Jouez avec les différents types de miel et amusez vous à dénicher leurs propriétés respectives afin de maximiser leur utilisation.

Evitez également de vous faire prendre au jeu du marketing et privilégiez les petits producteurs plutôt que des distributeurs qui se cacheront derrière les labels bios pour vous le vendre plus cher.

5 Commentaires

  1. Merci, très intéressant, je cherche justement à avoir une alimentation plus naturelle en course et à l’entraînement, à la condition que ça soit transportable (préparation de la boisson pendant la course), ce qui doit être le cas en conditionnant correctement le miel et le jus de citron qui ne tiennent pas beaucoup de place.

  2. Moi j’ai mon petit producteur … mon père.
    C’est con, mais ça ne m’avais pas sauté au yeux, pourquoi j’achète des gels alors qu’il y a mieux, moins cher et meilleur au goût. Vu mes problèmes de digestion au dernier marathon, les gels c’est finit.
    Bon vu l’emplacement des ruches, c’est miel de printemps (colza essentiellement … particulier mais pas mauvais) et toutes fleurs en avançant dans la saison.

  3. Merci pour ces precisions importante sur l’apiculture actuelle (Varroa). Enfin quelqu’un qui parle apiculture dans avoir la fleur au bec 😉
    Moi-meme apiculteur amateur et runner, je n’ai pas encore trouvé de moyen de faire mes gels maison avec mon propre miel.
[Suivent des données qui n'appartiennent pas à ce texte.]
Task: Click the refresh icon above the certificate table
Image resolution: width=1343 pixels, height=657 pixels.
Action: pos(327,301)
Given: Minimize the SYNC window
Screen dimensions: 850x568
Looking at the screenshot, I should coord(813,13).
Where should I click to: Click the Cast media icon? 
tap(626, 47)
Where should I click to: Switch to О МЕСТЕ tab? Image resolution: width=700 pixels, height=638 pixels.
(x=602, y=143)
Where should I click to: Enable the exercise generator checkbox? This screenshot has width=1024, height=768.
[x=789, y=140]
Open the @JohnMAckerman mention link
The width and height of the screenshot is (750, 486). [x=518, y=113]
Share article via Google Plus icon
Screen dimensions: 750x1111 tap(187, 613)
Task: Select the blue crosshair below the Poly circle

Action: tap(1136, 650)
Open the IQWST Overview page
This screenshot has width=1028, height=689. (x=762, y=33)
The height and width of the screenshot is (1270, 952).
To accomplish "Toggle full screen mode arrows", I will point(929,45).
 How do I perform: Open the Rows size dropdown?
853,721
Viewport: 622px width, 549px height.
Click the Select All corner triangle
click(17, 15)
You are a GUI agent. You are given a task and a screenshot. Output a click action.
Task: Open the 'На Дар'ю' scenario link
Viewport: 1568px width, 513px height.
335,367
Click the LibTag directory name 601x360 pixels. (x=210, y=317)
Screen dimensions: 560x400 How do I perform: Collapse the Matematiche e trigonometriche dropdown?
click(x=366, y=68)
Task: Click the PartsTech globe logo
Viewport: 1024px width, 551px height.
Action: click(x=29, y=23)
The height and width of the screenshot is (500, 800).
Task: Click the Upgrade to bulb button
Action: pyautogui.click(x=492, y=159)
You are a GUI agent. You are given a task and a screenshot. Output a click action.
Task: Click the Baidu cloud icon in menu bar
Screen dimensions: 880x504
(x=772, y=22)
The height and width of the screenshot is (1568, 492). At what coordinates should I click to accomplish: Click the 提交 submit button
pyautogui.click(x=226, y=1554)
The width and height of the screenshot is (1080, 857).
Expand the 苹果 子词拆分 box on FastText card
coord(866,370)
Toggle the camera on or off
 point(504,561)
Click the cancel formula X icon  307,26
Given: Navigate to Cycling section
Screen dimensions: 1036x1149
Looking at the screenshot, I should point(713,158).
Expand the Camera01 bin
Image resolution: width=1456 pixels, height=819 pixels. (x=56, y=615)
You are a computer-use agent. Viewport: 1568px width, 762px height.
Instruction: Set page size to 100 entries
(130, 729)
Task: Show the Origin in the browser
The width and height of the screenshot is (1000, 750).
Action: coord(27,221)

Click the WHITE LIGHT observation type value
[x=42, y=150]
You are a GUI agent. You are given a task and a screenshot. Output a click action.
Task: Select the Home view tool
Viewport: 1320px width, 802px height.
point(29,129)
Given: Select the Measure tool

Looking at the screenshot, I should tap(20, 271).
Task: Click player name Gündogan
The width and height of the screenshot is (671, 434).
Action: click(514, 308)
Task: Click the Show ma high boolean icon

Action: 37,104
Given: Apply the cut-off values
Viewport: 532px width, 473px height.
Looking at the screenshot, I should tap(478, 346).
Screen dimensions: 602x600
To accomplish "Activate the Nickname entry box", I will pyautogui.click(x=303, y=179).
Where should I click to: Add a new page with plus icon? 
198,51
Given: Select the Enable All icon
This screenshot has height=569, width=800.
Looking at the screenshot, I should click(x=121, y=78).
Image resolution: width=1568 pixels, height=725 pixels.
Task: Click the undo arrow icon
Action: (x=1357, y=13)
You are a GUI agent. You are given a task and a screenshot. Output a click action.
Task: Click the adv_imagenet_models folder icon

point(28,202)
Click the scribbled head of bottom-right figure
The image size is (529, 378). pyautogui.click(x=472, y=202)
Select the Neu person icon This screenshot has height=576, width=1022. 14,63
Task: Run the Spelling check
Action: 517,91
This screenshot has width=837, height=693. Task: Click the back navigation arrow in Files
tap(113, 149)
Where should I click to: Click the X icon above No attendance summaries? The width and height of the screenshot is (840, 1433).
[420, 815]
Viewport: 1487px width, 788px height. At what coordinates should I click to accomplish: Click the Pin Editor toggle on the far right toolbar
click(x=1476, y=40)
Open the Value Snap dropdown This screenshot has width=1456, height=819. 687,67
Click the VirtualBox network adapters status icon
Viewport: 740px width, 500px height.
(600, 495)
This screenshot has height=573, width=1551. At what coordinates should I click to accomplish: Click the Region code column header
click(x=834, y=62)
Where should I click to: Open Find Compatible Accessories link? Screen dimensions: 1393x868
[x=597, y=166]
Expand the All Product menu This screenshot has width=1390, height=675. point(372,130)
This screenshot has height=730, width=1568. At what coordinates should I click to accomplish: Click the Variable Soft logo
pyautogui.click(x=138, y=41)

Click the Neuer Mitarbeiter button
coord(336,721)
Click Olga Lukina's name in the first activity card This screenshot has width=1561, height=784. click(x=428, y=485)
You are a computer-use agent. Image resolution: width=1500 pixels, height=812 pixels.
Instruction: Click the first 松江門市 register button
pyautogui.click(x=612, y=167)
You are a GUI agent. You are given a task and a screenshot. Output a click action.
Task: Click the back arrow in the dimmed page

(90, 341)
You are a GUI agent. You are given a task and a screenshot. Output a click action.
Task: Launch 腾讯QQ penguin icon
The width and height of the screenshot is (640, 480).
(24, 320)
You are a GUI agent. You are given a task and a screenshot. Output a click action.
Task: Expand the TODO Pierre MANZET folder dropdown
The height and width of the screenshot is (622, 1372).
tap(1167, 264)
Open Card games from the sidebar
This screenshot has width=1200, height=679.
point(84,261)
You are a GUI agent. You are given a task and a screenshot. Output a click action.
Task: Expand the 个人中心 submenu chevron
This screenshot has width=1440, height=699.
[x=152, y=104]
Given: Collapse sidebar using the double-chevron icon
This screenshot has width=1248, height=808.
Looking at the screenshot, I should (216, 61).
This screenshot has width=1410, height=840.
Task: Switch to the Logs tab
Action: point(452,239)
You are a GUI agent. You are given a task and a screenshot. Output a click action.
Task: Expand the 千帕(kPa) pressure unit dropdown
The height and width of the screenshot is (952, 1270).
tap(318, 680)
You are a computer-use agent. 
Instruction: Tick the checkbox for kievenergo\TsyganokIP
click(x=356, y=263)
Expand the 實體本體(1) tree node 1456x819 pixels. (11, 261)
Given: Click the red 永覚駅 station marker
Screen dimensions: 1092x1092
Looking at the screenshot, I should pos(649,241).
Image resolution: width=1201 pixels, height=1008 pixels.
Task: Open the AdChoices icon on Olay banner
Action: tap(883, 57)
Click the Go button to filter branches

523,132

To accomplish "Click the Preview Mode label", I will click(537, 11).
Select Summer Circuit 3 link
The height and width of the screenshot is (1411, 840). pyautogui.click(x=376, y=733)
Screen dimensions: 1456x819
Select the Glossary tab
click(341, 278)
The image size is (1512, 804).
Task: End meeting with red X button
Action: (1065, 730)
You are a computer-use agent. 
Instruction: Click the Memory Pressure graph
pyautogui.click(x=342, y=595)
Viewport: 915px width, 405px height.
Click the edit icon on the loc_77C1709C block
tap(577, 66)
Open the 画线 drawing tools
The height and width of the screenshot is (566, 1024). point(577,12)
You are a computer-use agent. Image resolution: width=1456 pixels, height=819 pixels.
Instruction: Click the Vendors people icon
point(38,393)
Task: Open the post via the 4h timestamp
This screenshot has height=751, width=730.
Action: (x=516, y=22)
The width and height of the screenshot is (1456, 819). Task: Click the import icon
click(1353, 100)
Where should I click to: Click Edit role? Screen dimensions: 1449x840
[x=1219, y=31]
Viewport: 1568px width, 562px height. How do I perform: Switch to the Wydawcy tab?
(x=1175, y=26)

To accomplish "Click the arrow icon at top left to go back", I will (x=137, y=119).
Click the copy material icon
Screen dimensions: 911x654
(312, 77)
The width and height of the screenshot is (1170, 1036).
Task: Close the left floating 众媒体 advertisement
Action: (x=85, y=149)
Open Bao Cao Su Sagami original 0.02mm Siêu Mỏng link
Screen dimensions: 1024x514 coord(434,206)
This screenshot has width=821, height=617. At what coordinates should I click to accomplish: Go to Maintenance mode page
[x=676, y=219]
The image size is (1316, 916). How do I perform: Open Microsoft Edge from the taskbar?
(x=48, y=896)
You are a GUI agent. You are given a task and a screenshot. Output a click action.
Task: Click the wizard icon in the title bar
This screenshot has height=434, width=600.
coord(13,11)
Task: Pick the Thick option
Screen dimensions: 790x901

Des infos sur de ce coté ? Des tubes spécialisés/réutilisable ?

    • 17 niveau des tubes, je sais que Duotonic en commercialise pour ses produits mais rien n’interdit de les utiliser pour nos préparations à base de miel !

  4. Très interressant je faisais déjà cette boisson de l’effort mais je vais changer de miel pour la faire.
    J’utilise le miel de thym pour les brûlures, nécroses, cicatrisation. C’est à l’hôpitale, pour soigner une plaies ouverte nécrosée depuis 5 mois que l’on m’a indiqué ça. Un véritable miracle. Je l’utilise maintenant même sur mes ampoules pour cicatriser plus vite.